Sorunun tanımı: Aşağıdaki kayıtlarda "Image resolution: width=793" geçen satırdan "Action: pyautogui.click(x=680, y=82)" geçen satıra kadar, bu iki satır da dahil, bütün satırları hiç değiştirmeden aynen yeniden yazın.
>>>
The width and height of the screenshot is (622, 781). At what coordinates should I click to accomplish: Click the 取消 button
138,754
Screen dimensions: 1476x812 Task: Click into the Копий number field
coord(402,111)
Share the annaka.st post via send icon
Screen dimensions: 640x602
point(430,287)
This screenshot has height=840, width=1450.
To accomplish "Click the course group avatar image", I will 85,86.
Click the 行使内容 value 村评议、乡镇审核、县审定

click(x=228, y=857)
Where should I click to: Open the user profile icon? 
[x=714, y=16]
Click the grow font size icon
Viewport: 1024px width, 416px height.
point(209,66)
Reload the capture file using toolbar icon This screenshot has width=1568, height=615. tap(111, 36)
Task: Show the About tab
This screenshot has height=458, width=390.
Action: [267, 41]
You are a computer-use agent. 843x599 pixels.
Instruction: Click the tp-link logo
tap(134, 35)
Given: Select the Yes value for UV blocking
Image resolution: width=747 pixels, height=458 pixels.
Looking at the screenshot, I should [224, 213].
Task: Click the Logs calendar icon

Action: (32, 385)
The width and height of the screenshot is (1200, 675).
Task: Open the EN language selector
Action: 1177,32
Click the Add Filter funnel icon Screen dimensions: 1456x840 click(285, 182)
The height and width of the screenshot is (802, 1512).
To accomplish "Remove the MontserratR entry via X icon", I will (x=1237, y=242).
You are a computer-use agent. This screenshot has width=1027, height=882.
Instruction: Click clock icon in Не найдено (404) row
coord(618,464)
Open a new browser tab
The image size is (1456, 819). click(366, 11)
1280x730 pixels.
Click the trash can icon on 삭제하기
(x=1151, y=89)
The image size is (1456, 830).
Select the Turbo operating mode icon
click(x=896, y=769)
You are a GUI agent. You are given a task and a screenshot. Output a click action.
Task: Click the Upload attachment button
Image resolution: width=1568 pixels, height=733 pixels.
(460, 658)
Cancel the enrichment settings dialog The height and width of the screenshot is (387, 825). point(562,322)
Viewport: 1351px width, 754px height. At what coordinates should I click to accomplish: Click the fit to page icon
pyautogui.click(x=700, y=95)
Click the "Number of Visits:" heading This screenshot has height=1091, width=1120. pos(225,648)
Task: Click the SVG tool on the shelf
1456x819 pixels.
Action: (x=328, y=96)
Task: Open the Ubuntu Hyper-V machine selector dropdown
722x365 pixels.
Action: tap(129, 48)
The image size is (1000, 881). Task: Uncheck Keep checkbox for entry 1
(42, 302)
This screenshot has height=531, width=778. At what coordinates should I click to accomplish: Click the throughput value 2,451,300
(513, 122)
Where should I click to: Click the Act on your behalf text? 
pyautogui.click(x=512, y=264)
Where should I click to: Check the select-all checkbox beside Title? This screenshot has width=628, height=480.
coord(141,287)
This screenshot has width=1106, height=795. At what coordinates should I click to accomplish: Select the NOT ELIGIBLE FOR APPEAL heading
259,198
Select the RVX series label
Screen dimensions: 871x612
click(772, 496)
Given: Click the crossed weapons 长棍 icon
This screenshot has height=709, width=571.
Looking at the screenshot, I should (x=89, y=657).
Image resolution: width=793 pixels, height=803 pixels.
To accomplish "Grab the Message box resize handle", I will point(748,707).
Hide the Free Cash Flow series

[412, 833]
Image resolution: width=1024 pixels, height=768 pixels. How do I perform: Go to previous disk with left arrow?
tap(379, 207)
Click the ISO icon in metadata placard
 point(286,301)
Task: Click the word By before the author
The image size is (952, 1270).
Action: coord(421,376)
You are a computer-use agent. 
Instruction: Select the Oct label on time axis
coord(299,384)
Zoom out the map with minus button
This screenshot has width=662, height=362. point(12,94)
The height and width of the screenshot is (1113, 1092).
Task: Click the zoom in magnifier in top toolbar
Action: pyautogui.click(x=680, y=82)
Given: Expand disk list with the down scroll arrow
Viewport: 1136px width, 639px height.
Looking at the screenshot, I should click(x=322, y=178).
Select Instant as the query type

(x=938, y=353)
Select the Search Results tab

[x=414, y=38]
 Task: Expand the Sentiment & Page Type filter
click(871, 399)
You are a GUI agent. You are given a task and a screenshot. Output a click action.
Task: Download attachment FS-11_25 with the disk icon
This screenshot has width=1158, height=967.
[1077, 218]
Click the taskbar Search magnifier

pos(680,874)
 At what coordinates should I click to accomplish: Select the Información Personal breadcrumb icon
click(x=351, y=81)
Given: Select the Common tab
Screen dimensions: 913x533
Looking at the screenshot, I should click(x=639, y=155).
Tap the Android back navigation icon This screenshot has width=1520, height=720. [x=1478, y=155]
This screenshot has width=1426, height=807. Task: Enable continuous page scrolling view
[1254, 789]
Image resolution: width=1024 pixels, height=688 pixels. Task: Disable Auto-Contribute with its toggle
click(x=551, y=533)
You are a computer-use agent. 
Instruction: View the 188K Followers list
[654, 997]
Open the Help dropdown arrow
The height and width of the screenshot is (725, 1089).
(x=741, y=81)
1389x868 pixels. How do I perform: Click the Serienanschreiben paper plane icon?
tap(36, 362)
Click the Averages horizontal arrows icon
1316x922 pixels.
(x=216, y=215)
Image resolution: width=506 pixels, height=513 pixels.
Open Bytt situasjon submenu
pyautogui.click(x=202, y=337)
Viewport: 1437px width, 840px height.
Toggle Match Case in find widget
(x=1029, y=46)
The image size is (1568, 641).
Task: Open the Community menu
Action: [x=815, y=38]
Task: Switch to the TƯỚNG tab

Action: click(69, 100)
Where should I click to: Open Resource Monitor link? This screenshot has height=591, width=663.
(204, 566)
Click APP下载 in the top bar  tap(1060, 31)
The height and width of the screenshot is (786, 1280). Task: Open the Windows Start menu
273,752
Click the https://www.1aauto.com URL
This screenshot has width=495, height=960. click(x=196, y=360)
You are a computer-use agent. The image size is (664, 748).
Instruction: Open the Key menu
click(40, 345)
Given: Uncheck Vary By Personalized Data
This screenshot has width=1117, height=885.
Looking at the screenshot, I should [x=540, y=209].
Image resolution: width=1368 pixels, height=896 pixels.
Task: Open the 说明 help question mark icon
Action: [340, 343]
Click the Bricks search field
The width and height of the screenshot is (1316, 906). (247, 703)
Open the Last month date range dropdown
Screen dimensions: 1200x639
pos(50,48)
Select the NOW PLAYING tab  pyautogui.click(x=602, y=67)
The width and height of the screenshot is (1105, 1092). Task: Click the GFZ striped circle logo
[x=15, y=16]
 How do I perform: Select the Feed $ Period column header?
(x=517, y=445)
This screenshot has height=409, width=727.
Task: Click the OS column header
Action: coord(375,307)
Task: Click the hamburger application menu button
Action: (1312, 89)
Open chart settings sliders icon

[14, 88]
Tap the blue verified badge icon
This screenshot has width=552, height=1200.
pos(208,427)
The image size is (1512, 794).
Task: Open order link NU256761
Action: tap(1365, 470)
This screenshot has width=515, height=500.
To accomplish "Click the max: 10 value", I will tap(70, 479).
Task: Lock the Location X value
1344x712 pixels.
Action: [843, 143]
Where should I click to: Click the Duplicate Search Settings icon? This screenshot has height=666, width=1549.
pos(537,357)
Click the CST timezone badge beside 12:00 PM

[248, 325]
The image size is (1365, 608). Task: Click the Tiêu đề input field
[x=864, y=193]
<<<
Nihai sonuç:
Image resolution: width=793 pixels, height=803 pixels.
To accomplish "Grab the Message box resize handle", I will point(748,707).
Hide the Free Cash Flow series

[412, 833]
Image resolution: width=1024 pixels, height=768 pixels. How do I perform: Go to previous disk with left arrow?
tap(379, 207)
Click the ISO icon in metadata placard
 point(286,301)
Task: Click the word By before the author
The image size is (952, 1270).
Action: coord(421,376)
You are a computer-use agent. 
Instruction: Select the Oct label on time axis
coord(299,384)
Zoom out the map with minus button
This screenshot has width=662, height=362. point(12,94)
The height and width of the screenshot is (1113, 1092).
Task: Click the zoom in magnifier in top toolbar
Action: pyautogui.click(x=680, y=82)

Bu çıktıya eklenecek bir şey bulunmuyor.